# Task to complete
Only the lines that hold "repository" should be in the answer, each copied from the data below.

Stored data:
• • • • •
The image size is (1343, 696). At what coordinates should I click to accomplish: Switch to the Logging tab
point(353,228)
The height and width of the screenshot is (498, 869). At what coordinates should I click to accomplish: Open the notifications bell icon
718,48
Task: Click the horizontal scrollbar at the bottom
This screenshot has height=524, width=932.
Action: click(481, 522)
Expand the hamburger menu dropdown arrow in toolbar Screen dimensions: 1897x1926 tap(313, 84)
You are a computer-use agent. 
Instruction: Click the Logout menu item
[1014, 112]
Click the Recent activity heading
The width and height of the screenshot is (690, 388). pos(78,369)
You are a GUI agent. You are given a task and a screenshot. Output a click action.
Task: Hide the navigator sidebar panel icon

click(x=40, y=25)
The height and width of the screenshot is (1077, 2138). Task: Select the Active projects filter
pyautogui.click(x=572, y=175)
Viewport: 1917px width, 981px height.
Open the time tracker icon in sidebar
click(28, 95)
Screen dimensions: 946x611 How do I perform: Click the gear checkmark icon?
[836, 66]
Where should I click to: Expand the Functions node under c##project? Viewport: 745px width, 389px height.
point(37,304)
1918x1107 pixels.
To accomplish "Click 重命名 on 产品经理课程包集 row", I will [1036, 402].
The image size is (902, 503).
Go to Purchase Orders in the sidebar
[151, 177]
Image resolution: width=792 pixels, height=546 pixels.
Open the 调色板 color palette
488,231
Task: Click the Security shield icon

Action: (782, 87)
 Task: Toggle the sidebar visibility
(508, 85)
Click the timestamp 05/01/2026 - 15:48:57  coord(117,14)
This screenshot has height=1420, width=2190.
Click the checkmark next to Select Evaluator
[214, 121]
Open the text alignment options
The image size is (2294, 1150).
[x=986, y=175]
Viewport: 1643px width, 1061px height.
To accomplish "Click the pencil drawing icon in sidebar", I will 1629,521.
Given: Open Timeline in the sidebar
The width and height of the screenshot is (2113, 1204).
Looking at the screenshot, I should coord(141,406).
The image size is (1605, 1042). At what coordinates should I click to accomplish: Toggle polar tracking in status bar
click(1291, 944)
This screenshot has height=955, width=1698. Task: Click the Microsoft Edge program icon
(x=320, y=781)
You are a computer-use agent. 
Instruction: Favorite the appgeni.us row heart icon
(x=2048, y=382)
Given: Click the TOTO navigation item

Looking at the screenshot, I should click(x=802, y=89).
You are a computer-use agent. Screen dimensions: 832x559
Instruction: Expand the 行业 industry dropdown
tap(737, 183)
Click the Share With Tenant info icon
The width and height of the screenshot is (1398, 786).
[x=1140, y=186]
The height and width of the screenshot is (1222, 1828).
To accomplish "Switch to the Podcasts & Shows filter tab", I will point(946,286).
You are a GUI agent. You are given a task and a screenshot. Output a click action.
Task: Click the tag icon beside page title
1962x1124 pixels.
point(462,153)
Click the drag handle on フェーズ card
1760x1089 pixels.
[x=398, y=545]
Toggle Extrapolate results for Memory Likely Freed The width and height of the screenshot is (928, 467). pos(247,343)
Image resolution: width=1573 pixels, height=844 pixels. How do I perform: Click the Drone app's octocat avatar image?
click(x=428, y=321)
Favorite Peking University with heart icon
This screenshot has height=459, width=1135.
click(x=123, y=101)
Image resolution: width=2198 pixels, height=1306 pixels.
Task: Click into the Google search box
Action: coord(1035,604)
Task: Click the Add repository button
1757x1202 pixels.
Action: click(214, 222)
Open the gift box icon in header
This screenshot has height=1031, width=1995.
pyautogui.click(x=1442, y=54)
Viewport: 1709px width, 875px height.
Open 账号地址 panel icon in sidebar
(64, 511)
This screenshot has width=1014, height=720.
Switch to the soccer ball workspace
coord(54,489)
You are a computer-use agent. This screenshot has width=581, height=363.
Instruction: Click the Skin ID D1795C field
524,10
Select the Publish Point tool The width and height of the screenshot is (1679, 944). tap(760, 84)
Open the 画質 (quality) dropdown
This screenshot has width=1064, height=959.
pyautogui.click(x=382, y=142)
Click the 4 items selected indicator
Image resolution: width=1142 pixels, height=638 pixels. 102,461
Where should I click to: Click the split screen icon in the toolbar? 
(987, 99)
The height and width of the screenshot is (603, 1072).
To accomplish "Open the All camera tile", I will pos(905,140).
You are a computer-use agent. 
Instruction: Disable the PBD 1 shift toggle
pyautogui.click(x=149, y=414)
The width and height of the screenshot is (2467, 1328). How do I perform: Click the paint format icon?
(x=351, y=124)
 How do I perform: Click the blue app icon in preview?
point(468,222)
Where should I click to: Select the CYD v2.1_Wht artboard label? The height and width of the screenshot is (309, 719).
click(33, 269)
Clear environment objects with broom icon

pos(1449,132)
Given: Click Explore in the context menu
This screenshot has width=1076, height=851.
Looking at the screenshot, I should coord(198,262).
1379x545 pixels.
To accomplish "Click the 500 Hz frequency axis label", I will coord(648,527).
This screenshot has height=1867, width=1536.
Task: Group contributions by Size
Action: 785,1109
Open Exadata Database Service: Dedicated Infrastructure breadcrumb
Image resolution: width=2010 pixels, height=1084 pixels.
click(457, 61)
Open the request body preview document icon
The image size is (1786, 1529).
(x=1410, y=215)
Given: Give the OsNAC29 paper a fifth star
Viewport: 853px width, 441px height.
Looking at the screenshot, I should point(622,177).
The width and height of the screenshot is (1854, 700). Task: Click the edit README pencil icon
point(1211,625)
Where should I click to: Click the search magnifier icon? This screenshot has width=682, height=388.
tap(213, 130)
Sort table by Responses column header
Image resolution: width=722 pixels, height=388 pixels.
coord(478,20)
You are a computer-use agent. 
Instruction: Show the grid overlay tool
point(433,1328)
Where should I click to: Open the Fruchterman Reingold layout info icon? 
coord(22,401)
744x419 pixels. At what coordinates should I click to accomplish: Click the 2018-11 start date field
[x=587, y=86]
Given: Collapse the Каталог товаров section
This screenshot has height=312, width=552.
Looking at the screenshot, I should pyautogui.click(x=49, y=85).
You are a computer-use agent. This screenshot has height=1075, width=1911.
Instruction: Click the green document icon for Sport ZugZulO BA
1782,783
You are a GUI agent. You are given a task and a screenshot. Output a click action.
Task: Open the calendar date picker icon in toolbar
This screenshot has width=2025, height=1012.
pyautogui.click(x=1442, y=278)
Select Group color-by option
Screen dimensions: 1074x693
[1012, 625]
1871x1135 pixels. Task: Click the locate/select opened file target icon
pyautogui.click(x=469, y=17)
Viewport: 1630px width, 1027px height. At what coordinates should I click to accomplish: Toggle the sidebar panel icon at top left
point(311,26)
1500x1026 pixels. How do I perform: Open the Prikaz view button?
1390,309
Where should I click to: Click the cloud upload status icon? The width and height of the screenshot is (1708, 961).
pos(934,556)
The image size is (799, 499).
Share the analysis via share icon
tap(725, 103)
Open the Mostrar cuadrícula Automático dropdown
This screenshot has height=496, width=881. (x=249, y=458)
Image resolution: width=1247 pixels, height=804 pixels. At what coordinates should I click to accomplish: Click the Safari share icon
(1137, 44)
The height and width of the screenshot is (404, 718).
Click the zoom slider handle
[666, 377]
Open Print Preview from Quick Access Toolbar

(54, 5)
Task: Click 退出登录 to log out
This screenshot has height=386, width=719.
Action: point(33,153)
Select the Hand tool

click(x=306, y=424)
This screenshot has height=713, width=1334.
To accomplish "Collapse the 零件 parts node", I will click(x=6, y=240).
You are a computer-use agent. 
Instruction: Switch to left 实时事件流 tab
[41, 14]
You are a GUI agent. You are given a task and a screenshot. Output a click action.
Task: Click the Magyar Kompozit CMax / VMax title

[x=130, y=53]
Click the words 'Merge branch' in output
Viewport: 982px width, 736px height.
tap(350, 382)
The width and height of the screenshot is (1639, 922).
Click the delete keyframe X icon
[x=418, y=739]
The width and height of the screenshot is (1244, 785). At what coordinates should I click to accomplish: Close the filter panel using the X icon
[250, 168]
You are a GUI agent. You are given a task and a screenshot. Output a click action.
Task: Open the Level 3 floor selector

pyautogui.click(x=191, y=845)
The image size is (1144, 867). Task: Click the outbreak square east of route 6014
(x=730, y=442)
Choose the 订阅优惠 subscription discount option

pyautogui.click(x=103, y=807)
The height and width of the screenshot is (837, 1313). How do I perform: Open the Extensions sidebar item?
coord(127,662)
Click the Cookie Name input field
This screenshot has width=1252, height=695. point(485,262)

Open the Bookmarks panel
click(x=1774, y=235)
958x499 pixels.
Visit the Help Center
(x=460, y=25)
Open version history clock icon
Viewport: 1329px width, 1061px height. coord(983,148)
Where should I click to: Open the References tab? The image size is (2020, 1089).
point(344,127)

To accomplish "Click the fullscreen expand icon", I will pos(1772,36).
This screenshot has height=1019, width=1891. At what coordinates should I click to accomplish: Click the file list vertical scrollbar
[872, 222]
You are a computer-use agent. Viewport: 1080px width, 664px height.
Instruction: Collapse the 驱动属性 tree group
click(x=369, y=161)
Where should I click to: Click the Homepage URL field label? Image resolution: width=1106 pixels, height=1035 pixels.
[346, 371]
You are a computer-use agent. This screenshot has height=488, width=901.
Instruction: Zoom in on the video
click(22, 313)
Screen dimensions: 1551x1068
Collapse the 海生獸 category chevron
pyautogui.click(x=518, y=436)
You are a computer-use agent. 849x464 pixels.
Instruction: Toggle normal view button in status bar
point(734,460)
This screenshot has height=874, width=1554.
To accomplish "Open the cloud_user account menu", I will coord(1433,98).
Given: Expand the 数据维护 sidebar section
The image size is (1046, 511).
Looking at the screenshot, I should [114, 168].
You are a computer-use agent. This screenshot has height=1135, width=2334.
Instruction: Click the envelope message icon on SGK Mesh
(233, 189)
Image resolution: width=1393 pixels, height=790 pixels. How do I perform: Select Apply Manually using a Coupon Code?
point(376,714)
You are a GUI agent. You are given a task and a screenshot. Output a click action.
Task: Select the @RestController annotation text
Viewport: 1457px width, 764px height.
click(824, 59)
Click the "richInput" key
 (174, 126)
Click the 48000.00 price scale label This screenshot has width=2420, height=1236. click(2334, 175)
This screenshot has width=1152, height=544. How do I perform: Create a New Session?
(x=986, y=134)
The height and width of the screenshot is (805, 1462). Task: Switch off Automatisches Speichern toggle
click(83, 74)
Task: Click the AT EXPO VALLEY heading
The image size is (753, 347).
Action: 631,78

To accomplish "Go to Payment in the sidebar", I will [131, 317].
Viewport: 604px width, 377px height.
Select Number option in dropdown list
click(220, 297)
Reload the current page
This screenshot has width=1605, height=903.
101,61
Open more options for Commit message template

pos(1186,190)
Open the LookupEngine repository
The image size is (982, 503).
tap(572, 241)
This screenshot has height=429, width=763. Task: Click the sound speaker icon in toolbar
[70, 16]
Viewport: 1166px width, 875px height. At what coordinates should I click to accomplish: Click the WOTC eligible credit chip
• • • • •
# Exercise response
Task: Click the Add repository button
Open the LookupEngine repository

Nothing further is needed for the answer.